Papierform beschreibt die Speicherung oder Übermittlung von Informationen in physischer Form, beispielsweise als ausgedrucktes Dokument oder handschriftliche Notiz, im Gegensatz zu digitalen Datenformaten. Im Kontext der IT-Sicherheit wird die Papierform oft als potenzieller Schwachpunkt betrachtet, da physische Medien anfällig für unautorisierte Einsichtnahme, Verlust oder Zerstörung sind, ohne dass digitale Zugriffsprotokolle oder Überwachungsmechanismen existieren. Die Handhabung von Dokumenten in Papierform erfordert daher dedizierte physische Sicherheitsmaßnahmen.
Archivierung
Die Archivierung von kritischen Daten in Papierform unterliegt anderen Bewahrungs- und Vernichtungsrichtlinien als digitale Daten; die Sicherstellung der Langzeitlesbarkeit und der Schutz vor Umwelteinflüssen sind hierbei zentrale Herausforderungen.

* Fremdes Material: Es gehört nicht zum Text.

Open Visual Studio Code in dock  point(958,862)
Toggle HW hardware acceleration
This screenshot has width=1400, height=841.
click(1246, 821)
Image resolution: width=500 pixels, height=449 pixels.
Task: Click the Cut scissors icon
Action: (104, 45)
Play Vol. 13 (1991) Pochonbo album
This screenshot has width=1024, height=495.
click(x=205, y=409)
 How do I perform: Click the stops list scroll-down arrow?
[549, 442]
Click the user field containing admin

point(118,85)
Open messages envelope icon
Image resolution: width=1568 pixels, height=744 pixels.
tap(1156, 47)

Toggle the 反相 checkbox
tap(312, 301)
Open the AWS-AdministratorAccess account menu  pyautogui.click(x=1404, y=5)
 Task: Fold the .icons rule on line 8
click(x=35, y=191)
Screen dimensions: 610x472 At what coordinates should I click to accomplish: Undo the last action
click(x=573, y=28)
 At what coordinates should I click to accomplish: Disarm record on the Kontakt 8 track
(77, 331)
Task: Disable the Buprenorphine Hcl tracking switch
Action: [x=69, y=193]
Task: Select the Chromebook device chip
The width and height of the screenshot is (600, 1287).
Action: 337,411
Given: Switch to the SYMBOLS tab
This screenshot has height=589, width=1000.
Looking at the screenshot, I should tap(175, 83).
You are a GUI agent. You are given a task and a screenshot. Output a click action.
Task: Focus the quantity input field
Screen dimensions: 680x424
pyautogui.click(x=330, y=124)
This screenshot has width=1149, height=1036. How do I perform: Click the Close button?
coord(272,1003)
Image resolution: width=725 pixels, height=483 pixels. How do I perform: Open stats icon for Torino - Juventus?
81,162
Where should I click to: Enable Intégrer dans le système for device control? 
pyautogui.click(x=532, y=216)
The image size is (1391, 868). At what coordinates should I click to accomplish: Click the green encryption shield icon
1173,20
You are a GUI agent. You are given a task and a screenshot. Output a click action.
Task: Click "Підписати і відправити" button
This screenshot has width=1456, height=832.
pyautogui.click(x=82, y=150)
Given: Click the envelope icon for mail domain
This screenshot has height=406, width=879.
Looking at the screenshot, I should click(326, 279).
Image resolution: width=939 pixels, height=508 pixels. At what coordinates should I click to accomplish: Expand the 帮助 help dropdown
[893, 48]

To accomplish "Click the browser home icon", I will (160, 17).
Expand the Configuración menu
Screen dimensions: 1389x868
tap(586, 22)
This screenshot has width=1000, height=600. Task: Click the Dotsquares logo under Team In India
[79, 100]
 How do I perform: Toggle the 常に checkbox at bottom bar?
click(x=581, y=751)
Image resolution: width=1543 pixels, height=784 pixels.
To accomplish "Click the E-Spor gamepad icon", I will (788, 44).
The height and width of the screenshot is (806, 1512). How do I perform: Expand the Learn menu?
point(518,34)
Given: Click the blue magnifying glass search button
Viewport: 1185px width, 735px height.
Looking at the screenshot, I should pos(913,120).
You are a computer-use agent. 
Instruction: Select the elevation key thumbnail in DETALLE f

Zudem fehlt die Möglichkeit der automatisierten Integritätsprüfung.
Sicherheit
Die Sicherheit der Papierform stützt sich primär auf physische Zugangskontrollen zu den Aufbewahrungsorten, wie verschlossene Aktenschränke oder gesicherte Räumlichkeiten, und auf die Schulung des Personals bezüglich der korrekten Handhabung sensibler Unterlagen.
Etymologie
Die Zusammensetzung aus „Papier“ und „Form“ verweist auf die materielle, nicht-digitale Gestalt von Informationen.